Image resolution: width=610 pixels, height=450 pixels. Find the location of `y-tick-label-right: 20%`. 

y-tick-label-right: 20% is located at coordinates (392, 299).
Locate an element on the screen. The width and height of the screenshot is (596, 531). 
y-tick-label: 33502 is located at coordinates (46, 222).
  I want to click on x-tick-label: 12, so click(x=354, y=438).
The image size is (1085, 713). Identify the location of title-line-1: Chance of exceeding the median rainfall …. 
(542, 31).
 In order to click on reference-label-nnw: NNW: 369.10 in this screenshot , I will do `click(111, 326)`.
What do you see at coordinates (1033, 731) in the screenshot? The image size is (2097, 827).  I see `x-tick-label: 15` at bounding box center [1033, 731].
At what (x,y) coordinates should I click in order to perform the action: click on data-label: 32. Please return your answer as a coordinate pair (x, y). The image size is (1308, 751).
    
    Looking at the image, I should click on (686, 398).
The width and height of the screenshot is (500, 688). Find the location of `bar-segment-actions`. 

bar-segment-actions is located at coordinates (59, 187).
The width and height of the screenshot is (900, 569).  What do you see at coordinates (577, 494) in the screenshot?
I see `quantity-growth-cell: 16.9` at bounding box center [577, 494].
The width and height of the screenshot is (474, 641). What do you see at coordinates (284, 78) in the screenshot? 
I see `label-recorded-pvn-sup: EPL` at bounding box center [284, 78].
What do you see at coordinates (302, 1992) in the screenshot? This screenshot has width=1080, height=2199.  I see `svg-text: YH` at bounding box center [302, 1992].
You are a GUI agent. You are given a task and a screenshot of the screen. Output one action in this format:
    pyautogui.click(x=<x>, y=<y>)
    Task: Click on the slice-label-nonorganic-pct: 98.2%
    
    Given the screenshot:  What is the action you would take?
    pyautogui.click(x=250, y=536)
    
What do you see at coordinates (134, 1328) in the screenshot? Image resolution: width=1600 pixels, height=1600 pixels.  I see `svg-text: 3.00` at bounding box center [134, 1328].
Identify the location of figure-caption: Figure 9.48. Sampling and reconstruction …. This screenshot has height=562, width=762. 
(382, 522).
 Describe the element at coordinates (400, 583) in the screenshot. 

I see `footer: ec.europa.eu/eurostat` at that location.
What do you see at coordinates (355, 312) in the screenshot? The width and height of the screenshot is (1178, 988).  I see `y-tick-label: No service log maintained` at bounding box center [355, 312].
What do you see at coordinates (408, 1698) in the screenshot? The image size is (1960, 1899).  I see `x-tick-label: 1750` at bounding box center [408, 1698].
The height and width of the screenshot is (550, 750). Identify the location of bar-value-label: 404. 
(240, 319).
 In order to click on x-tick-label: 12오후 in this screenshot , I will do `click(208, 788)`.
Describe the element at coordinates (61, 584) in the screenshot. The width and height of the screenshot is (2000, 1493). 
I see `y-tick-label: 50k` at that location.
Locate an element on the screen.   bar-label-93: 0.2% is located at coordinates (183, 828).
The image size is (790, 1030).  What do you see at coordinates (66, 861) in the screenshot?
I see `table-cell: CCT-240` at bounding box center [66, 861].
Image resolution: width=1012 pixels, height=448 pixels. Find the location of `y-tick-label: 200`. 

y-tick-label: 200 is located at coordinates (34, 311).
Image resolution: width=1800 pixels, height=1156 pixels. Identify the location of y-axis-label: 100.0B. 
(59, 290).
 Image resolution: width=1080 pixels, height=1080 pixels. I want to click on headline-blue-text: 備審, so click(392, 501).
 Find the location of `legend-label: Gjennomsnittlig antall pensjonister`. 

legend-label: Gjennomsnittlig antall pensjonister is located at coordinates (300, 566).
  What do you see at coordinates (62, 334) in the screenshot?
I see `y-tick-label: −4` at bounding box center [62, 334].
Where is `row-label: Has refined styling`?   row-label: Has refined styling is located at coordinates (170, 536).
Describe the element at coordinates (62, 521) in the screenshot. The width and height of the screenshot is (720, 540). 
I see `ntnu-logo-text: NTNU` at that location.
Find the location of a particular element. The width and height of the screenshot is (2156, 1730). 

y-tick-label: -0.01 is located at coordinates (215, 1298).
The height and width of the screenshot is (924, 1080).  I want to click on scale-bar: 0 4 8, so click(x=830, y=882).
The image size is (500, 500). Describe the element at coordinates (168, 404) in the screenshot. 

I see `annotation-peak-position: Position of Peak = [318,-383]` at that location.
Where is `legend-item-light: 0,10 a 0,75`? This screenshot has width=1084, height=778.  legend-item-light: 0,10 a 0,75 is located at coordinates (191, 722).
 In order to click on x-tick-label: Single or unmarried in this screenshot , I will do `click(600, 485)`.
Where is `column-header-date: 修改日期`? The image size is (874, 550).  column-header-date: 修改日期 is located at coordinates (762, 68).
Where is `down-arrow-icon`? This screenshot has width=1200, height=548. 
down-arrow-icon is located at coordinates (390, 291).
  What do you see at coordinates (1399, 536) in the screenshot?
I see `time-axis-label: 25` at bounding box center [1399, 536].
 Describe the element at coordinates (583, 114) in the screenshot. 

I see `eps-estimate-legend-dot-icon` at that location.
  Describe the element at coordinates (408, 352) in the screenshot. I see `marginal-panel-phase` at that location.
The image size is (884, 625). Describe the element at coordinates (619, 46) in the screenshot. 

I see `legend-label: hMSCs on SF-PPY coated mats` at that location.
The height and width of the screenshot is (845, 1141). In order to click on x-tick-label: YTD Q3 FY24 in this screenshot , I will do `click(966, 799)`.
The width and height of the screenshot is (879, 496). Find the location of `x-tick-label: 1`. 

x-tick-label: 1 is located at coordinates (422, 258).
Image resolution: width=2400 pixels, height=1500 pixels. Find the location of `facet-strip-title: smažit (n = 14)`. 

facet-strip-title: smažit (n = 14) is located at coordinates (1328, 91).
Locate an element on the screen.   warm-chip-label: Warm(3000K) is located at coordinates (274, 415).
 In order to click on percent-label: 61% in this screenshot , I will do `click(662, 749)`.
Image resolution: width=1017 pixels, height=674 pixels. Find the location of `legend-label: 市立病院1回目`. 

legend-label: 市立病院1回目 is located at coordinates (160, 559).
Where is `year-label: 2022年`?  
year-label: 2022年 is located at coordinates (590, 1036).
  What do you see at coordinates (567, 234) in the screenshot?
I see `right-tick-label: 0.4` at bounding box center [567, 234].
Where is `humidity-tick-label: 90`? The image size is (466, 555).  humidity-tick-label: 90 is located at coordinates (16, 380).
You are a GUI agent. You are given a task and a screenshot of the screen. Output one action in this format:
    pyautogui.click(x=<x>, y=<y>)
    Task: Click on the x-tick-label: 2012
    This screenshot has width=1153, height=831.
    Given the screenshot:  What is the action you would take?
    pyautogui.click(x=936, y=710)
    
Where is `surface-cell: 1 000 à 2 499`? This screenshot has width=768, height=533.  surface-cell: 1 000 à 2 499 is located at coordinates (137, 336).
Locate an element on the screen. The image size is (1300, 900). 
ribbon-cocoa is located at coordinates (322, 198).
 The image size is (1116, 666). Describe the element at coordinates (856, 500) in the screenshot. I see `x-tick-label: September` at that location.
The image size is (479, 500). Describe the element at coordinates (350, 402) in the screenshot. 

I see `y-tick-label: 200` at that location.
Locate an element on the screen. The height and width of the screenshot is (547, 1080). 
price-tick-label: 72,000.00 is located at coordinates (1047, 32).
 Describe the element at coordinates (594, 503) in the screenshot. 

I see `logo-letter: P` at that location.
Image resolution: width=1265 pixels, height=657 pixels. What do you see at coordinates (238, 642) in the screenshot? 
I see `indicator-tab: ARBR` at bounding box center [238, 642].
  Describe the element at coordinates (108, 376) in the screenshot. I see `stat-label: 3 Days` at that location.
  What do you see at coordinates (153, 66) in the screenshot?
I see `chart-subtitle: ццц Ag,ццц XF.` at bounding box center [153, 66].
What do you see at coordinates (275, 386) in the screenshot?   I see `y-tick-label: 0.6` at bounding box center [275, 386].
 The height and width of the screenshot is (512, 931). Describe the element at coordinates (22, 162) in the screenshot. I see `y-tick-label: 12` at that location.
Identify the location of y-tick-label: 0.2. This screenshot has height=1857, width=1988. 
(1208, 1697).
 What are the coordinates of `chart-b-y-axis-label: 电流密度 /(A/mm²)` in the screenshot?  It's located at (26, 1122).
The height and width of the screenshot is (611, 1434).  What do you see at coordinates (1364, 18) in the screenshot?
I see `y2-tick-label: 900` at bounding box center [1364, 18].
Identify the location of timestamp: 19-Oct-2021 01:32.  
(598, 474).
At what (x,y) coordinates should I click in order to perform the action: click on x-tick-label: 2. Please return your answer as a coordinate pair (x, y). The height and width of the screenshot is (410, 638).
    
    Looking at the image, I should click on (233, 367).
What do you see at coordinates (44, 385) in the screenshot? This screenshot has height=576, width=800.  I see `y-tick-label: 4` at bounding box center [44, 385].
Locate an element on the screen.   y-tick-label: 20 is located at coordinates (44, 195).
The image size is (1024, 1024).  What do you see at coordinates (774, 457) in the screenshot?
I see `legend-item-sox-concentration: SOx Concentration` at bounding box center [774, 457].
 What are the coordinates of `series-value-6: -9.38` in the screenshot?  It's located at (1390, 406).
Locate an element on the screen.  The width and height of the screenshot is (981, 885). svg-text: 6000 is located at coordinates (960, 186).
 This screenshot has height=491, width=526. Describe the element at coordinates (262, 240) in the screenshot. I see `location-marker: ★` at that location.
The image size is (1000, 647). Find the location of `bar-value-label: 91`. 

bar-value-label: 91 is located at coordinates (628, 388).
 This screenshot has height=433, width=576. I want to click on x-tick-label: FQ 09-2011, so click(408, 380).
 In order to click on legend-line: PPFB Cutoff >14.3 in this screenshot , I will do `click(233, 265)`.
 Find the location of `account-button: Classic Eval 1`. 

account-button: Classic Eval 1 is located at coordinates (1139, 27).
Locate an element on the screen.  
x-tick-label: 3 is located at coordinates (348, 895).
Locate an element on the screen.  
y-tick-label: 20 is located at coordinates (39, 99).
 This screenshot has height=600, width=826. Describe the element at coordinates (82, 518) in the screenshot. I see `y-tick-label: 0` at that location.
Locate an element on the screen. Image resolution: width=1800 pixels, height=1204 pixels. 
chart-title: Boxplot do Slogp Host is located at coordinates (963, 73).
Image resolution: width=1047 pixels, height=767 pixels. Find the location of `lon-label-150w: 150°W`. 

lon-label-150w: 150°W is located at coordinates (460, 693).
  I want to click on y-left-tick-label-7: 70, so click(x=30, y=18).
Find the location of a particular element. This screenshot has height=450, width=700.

========================================

• **ABOUT THIS EXERCISE**
Copy out the lines of the listing above exactly, starting at the line containing "Describe the element at coordinates (594, 503)" and ending at the line containing "at (1390, 406).".

• **WRITTEN RESPONSE**
 Describe the element at coordinates (594, 503) in the screenshot. 

I see `logo-letter: P` at that location.
Image resolution: width=1265 pixels, height=657 pixels. What do you see at coordinates (238, 642) in the screenshot? 
I see `indicator-tab: ARBR` at bounding box center [238, 642].
  Describe the element at coordinates (108, 376) in the screenshot. I see `stat-label: 3 Days` at that location.
  What do you see at coordinates (153, 66) in the screenshot?
I see `chart-subtitle: ццц Ag,ццц XF.` at bounding box center [153, 66].
What do you see at coordinates (275, 386) in the screenshot?   I see `y-tick-label: 0.6` at bounding box center [275, 386].
 The height and width of the screenshot is (512, 931). Describe the element at coordinates (22, 162) in the screenshot. I see `y-tick-label: 12` at that location.
Identify the location of y-tick-label: 0.2. This screenshot has height=1857, width=1988. 
(1208, 1697).
 What are the coordinates of `chart-b-y-axis-label: 电流密度 /(A/mm²)` in the screenshot?  It's located at (26, 1122).
The height and width of the screenshot is (611, 1434).  What do you see at coordinates (1364, 18) in the screenshot?
I see `y2-tick-label: 900` at bounding box center [1364, 18].
Identify the location of timestamp: 19-Oct-2021 01:32.  
(598, 474).
At what (x,y) coordinates should I click in order to perform the action: click on x-tick-label: 2. Please return your answer as a coordinate pair (x, y). The height and width of the screenshot is (410, 638).
    
    Looking at the image, I should click on (233, 367).
What do you see at coordinates (44, 385) in the screenshot? This screenshot has height=576, width=800.  I see `y-tick-label: 4` at bounding box center [44, 385].
Locate an element on the screen.   y-tick-label: 20 is located at coordinates (44, 195).
The image size is (1024, 1024).  What do you see at coordinates (774, 457) in the screenshot?
I see `legend-item-sox-concentration: SOx Concentration` at bounding box center [774, 457].
 What are the coordinates of `series-value-6: -9.38` in the screenshot?  It's located at (1390, 406).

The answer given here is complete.